I'm trying to make a machine learning application with Python to extract invoice information (invoice number, vendor information, total amount, date, tax, etc.). As of right now, I'm using the Microsoft Vision API to extract the text from a given invoice image, and organizing the response into a top-down, line-by-line text document in hopes that it might increase the accuracy of my eventual machine learning model. My current situation is strictly using string parsing, and this method works pretty well for invoice number, data, and total amount.

However, when it comes to vendor information (name, address, city, province, etc.) string parsing hardly ever works due to my script relying on the detection of an address (because addresses have a pretty distinct format compared to the rest of the information on an invoice). Tax information is difficult to parse because of the amount of numeric values that appear on an invoice.

So (and here's where I get lost) I envision a machine learning model that will have an input of a single invoice image from a user, and it's output will be the extracted invoice information. I am currently looking into Azure Machine Learning Studio because the plug 'n play aspect of it appeals to me and it seems easy enough to use and experiment with. BUT I have no clue what the requirements are for an initial dataset! Should I just fill my dataset (in a CSV format btw) with the necessary information (invoice number, total amount, date, ...) from a bunch of sample invoices? If not, what other information should I include in my dataset? I was thinking x-y coordinate pairs of where the important information occurs on the image.

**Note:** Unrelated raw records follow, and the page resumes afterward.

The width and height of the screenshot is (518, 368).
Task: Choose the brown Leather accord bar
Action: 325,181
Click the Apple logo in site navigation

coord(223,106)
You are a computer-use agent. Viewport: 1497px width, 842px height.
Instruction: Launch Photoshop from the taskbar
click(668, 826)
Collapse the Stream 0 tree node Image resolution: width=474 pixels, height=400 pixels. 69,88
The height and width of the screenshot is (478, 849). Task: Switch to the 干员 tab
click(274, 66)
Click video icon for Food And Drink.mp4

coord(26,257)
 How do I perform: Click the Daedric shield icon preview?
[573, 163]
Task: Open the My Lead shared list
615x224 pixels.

One last question related to this problem scope, which algorithm (regression, classification, clustering) could even "extract" (or help with it) information from the input text? As far as I know, regression predicts numeric values (i.e. 2 + x = 10 so 8 + x could be 16) and classification "labels" things (i.e. this image contains a tree, this one does not). I'm not too familiar with clustering, although I think it could be useful to identify the structure of the input text.

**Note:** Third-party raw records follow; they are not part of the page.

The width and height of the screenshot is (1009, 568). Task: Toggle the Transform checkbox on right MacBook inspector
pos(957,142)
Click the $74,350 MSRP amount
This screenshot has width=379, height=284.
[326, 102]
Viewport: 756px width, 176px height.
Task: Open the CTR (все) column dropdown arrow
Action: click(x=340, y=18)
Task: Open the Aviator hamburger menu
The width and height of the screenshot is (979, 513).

To summarize: what might be some features of an invoice that I can fill an initial dataset with to initialize a model? How could a clustering algorithm be used to identify the structure of an invoice? How could I utilize a regression/classification algorithm in this problem, and what inputs would these algorithms need to deliver meaningful results?

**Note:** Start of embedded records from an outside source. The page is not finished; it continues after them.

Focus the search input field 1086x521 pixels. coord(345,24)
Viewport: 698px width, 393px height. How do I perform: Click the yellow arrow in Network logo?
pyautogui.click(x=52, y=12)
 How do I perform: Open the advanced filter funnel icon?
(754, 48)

Any help/guidance/feedback would be appreciated to the moon and back. Sorry for my lack of knowledge, but this field is very interesting and need some help wrapping this all around my head. Thanks:)

score 2 · Answer 1 · answered Jun 15 '18 at 19:30

I'm more of a beginner as well, but wanted to possibly help guide you towards next steps based on some of my experiences.

First, what you've illustrated here sounds a little along the lines of how a traditional EDI system does in Supply Chain & Procurement processing, where it will receive a document and enter the information into transaction-based operational systems to create records as data. I'm not entirely sure how those work, and if they can only extract standardized formats from documents but that's something that you could possibly look into with a few searches.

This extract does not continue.